In triple-negative breast Cancer (TNBC), tumor-associated macrophages (TAMs) and tumor-infiltrating dendritic cells (TIDCs) often exhibit an immunosuppressive phenotype. This myeloid-dominant milieu reinforces an immune-cold state, promotes metastasis and contributes to immunotherapy resistance. In this study, we developed a mannose-functionalized graphene oxide nanocarrier (GO-EDM) with favorable biocompatibility and high NIR photothermal conversion efficiency. Docetaxel and vadimezan (DMXAA), a prototypical STING agonist, were co-loaded into GO-EDM to generate GO-EDM-DTX-Vad. In vitro, the nanocomposite promoted M2-to-M1 repolarization, thereby attenuating pro-tumor paracrine signaling from M2 macrophages and limiting TNBC cell proliferation, migration and invasion.
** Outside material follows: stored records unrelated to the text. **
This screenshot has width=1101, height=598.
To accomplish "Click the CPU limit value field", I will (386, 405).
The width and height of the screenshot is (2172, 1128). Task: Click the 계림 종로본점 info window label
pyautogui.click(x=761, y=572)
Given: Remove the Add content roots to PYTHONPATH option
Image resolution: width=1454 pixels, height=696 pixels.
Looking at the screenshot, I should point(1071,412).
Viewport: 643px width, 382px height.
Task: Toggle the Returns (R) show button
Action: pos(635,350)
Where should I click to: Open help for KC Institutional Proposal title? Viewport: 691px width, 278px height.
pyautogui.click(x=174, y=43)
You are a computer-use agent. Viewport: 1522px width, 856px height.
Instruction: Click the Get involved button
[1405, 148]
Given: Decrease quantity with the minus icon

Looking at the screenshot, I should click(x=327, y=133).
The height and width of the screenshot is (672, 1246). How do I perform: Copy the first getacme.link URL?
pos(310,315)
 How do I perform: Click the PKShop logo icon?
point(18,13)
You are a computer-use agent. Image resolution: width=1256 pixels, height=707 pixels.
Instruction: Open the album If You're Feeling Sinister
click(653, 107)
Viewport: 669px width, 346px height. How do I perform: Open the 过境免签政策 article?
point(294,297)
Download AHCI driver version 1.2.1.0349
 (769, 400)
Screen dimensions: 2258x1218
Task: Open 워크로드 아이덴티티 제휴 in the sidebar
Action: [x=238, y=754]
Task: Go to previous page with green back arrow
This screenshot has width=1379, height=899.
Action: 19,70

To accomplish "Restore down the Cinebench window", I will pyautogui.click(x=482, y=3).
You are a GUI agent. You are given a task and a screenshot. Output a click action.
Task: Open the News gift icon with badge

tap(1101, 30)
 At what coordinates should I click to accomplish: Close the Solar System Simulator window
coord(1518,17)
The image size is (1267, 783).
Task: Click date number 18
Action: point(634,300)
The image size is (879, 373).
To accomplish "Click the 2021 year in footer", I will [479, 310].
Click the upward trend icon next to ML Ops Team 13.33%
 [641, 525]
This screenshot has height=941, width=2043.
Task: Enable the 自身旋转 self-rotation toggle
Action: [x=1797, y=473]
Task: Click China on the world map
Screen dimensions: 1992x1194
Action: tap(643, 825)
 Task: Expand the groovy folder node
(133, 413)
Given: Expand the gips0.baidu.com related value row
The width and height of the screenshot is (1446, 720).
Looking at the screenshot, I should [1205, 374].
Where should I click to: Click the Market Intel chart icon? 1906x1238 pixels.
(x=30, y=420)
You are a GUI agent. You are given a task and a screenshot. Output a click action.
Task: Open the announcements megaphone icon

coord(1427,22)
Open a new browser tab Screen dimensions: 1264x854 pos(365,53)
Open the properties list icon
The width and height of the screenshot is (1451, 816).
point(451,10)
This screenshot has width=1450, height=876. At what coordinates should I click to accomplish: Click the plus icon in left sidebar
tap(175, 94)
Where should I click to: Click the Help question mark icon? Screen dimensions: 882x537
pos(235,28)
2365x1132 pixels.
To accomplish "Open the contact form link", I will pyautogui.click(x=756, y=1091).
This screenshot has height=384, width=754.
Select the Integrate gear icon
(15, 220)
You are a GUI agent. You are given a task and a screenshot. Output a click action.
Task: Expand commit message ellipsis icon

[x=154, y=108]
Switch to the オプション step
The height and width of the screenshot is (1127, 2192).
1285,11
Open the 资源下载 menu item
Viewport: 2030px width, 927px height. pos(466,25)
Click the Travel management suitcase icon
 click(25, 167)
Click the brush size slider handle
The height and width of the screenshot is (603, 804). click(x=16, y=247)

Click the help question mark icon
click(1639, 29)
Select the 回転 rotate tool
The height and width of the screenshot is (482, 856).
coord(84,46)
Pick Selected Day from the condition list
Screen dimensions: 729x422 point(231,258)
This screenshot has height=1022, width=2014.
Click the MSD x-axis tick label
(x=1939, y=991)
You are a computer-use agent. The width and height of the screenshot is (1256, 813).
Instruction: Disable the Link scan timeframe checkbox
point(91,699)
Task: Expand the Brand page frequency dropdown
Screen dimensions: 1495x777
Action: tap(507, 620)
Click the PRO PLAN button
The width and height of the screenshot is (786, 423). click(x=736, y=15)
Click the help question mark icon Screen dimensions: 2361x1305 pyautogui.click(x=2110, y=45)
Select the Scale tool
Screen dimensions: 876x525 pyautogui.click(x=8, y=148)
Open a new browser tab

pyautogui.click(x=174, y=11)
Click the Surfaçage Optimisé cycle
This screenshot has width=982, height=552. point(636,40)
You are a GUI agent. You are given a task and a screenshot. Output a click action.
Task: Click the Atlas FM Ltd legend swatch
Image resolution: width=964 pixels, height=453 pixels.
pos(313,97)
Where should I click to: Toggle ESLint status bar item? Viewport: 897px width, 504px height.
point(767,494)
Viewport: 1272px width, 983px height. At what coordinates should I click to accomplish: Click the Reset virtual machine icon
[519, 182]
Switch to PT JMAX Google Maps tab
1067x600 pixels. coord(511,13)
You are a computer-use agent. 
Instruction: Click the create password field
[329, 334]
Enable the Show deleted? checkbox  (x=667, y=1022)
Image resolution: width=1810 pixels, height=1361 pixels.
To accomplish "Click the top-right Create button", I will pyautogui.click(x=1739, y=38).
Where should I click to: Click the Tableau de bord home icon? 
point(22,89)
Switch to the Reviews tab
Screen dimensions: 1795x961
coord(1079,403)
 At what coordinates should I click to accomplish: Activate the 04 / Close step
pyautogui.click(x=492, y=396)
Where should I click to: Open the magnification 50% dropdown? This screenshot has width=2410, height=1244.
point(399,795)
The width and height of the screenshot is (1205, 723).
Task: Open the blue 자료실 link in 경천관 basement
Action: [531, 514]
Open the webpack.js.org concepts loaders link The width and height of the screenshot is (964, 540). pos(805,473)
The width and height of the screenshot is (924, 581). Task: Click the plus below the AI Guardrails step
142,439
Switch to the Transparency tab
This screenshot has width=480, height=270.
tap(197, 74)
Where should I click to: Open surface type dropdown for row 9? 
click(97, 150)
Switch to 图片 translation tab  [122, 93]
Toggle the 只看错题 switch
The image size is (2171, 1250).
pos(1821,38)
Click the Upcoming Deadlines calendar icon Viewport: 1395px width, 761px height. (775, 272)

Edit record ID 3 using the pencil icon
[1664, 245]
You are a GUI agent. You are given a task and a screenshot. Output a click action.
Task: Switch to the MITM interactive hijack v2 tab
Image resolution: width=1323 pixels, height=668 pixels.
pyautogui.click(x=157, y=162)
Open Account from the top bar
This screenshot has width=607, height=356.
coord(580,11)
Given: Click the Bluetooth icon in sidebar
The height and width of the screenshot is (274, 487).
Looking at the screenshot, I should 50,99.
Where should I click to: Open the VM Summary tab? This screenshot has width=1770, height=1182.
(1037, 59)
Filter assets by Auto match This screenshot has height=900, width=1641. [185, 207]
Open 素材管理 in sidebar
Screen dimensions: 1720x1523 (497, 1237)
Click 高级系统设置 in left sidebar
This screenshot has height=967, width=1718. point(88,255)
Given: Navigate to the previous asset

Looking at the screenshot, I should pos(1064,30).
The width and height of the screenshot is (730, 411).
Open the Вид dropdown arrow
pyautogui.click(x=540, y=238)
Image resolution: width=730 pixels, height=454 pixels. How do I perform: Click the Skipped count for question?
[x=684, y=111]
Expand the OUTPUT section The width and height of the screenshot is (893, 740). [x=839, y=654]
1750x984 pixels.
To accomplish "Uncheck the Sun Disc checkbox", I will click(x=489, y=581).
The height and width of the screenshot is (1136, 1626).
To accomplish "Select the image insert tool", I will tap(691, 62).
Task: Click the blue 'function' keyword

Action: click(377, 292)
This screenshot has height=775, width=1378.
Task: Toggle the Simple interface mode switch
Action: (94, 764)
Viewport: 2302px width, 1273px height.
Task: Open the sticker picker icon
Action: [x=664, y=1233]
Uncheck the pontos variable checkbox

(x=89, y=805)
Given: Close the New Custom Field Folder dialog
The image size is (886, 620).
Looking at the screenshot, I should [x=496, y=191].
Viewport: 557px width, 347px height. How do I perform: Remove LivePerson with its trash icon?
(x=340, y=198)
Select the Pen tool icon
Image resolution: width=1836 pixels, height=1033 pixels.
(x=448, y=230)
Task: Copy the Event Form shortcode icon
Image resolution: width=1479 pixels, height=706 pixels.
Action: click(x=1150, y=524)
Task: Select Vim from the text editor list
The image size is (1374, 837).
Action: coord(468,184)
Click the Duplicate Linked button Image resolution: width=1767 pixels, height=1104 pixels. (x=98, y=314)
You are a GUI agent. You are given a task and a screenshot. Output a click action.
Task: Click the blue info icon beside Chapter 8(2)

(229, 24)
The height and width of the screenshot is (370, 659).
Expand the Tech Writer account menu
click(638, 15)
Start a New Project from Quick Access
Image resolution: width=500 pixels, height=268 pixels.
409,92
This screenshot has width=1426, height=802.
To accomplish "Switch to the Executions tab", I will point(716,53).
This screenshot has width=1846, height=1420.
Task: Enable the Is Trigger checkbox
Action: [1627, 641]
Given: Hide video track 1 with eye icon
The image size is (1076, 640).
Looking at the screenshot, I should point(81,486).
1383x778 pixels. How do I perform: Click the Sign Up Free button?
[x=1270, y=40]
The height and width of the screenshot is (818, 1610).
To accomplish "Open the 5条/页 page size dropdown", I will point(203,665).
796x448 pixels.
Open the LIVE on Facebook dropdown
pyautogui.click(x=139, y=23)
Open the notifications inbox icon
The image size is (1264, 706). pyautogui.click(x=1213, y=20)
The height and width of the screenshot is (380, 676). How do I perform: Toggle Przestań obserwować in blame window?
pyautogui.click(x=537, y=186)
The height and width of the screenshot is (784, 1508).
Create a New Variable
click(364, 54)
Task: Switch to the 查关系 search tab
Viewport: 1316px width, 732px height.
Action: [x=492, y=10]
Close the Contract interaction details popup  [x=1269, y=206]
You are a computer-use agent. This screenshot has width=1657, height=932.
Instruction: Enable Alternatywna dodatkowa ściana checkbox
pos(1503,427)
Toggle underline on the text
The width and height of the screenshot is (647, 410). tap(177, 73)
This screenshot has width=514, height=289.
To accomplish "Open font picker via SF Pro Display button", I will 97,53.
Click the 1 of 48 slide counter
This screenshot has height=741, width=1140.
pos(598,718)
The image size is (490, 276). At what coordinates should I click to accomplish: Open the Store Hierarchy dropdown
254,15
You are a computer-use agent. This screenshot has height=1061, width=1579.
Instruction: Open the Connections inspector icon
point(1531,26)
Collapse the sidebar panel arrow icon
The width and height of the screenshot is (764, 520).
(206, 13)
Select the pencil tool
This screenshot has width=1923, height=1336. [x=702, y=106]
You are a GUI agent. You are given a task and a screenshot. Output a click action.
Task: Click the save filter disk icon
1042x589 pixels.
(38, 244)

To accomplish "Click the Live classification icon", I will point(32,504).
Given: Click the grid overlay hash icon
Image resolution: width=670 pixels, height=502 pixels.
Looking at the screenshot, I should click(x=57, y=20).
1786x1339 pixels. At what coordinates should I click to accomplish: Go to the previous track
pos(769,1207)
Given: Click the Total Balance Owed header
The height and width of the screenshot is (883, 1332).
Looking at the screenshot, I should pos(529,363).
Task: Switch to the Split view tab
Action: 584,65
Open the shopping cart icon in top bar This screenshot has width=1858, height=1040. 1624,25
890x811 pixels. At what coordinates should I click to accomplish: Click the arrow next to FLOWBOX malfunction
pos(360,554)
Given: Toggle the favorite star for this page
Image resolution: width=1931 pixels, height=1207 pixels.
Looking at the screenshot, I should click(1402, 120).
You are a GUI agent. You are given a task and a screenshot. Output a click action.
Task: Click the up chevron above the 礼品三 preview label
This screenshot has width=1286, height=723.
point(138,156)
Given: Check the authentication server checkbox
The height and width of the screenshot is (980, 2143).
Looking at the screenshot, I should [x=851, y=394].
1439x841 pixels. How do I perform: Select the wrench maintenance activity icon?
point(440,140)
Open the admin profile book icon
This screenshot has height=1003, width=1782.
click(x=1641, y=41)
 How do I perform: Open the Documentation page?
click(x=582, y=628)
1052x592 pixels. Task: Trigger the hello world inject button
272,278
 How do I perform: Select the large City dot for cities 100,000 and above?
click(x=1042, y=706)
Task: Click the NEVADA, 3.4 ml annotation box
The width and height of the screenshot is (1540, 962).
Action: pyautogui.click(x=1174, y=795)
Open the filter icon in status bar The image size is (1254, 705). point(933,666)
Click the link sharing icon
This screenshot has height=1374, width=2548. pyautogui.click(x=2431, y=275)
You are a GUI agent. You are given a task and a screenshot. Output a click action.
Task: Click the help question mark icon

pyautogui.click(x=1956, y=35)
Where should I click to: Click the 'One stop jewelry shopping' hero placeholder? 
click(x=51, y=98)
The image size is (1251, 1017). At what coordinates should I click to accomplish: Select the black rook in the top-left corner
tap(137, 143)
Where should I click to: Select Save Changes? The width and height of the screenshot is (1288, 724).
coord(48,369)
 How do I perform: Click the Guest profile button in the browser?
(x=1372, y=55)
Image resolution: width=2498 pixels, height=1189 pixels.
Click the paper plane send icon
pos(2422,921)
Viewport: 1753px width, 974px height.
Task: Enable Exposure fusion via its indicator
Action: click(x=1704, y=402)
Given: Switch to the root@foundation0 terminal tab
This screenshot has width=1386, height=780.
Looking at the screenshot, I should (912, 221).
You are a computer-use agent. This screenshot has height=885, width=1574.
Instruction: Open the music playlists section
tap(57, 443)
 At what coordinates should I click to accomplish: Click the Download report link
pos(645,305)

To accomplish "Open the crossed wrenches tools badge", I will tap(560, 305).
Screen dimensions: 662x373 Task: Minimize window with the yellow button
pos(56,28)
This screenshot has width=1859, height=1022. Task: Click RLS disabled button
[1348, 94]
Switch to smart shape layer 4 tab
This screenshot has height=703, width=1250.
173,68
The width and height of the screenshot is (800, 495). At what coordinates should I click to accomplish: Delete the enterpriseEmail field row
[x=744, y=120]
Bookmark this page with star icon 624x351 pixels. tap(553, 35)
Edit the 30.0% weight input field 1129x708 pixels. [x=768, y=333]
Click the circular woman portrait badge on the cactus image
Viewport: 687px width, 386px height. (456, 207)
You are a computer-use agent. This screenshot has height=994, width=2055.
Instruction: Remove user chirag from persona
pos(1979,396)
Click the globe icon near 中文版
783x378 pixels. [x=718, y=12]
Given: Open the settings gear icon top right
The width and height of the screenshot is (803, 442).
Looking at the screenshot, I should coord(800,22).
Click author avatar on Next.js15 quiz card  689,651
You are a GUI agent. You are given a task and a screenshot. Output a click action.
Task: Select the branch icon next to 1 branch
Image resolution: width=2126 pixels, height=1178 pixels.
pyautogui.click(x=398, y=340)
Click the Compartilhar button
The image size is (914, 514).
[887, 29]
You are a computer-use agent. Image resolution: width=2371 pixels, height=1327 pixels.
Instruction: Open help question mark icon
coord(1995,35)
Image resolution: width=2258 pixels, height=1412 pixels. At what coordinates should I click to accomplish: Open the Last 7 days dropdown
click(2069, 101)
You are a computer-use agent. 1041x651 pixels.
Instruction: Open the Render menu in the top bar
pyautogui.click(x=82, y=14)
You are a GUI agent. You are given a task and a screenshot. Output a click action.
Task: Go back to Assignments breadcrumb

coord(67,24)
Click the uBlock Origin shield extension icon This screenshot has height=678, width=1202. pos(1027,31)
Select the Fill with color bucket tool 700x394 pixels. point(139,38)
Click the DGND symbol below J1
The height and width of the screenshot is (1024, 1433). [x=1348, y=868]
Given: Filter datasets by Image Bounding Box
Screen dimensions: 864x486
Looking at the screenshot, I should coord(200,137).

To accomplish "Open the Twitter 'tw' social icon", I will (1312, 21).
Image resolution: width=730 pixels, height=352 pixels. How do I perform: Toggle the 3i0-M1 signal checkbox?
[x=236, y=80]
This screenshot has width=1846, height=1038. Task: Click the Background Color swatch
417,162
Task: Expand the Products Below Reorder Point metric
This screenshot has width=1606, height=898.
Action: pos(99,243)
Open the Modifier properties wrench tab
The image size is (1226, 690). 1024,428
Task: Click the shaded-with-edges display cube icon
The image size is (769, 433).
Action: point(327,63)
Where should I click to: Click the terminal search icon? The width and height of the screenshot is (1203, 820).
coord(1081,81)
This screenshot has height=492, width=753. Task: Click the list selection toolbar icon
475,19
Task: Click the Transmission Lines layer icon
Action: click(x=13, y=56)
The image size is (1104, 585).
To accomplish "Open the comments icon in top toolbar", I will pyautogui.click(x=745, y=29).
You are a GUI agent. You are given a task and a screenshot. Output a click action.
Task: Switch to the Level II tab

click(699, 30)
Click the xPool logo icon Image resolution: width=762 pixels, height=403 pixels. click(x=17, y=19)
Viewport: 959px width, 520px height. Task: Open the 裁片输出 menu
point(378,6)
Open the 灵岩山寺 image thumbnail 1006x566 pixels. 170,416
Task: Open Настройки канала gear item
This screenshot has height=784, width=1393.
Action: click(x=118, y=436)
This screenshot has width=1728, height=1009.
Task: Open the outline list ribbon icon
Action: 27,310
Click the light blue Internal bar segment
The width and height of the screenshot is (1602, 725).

Concomitantly, it promoted dendritic cell maturation and induced immunogenic cell death (ICD) in tumor cells, collectively enhancing antigen presentation and T-cell activation. In vivo, both intratumoral administration and systemic intravenous administration of GO-EDM-DTX-Vad effectively suppressed primary tumor growth. In a lung metastasis model, when combined with 808 nm NIR irradiation, the pulmonary metastatic burden was significantly reduced. Specifically, this treatment reduced the accumulation of M2 macrophages, MDSCs and Tregs within tumors, while promoting DC maturation and increasing intratumoral infiltration of M1 macrophages, CD8⁺ T cells and memory T cells. Taken together, GO-EDM-DTX-Vad leverages passive tumor accumulation and mannose receptor-guided dual targeting of TAMs and TIDCs to integrate DTX-based chemotherapy, STING-mediated immune activation and mild NIR photothermal therapy. This integrated chemo-photothermal-immunotherapeutic design couples direct tumor cell killing with myeloid reprogramming and immune activation, offering a unified strategy for metastatic TNBC.

Graphene oxide; Immunogenic cell death; Lung metastasis; STING agonist; Triple negative breast cancer; Tumor-associated macrophage repolarization.